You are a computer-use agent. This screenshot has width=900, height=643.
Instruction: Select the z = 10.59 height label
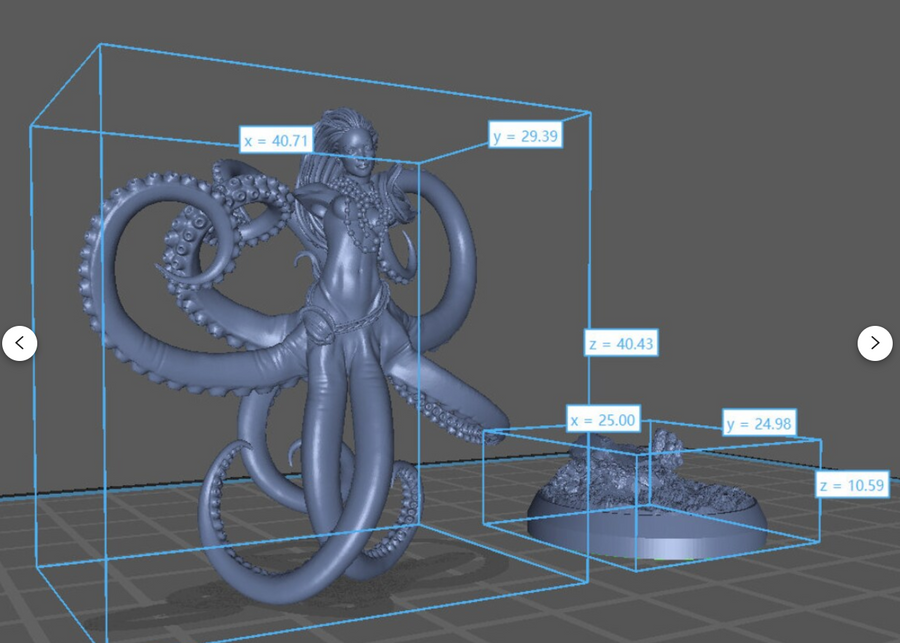click(851, 487)
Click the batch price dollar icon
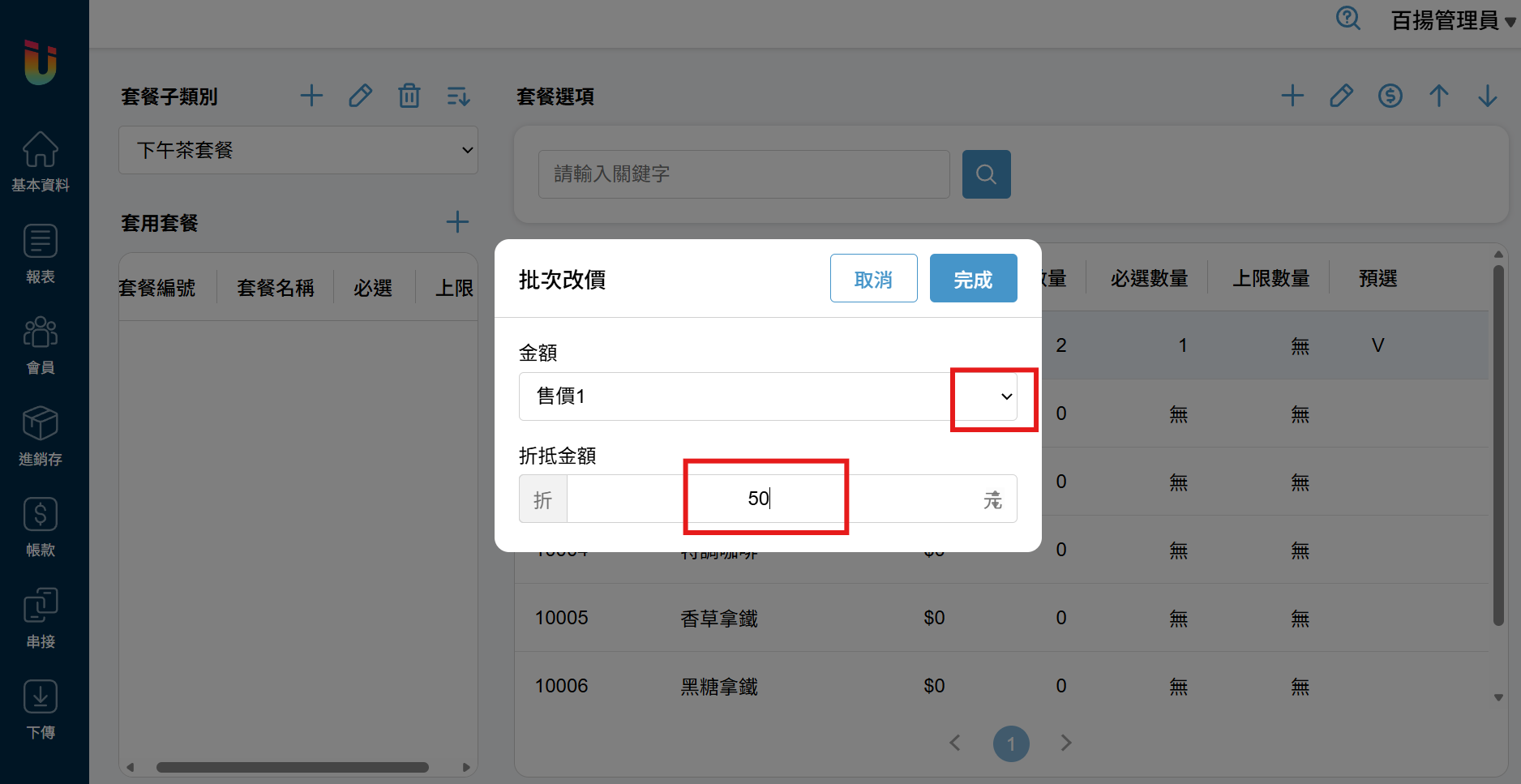The image size is (1521, 784). pos(1390,96)
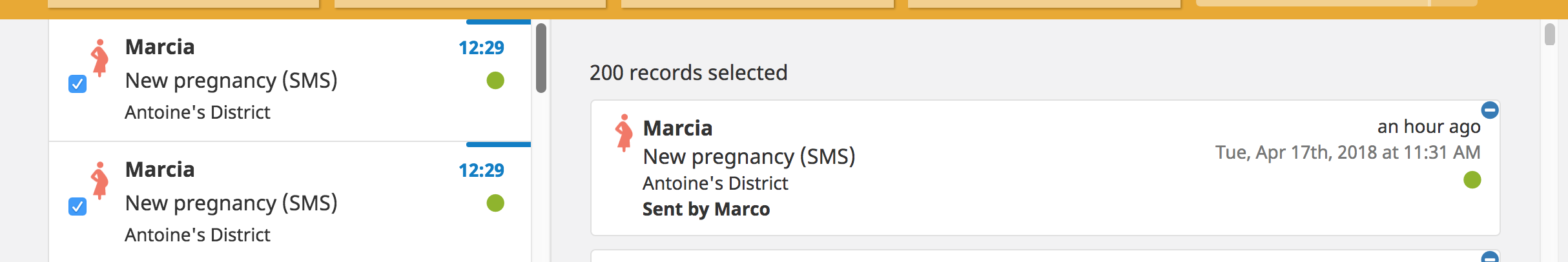The height and width of the screenshot is (262, 1568).
Task: Deselect Marcia record using blue minus icon
Action: 1489,110

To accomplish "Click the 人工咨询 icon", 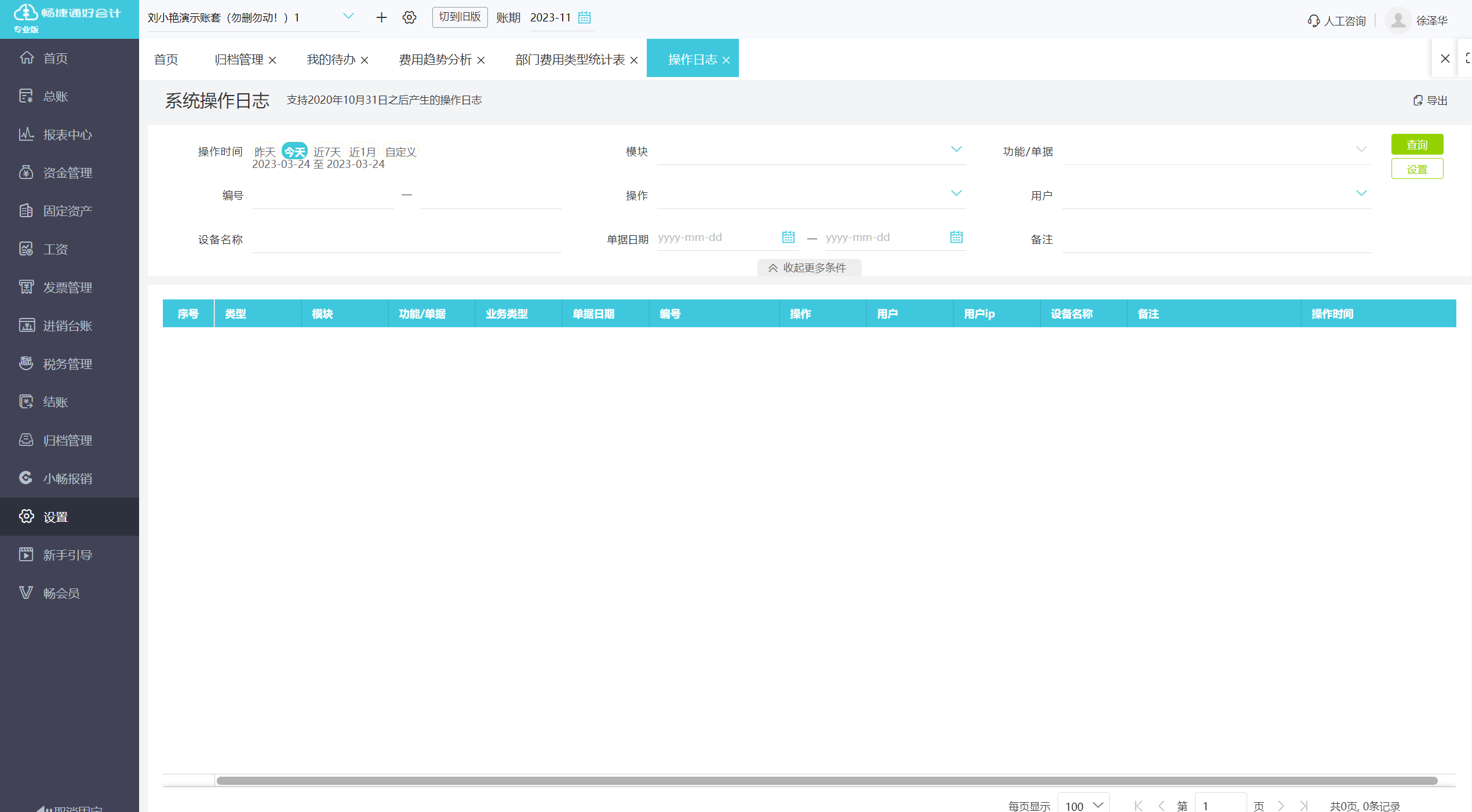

» The problem: Give again, exactly as written, the lines from the one with "Click the batch price dollar icon" through the last line of the entries above, but skip the pictures.

» Exercise result:
Click the batch price dollar icon
The image size is (1521, 784). pos(1390,96)
The height and width of the screenshot is (262, 1568).
Task: Deselect Marcia record using blue minus icon
Action: 1489,110

To accomplish "Click the 人工咨询 icon", 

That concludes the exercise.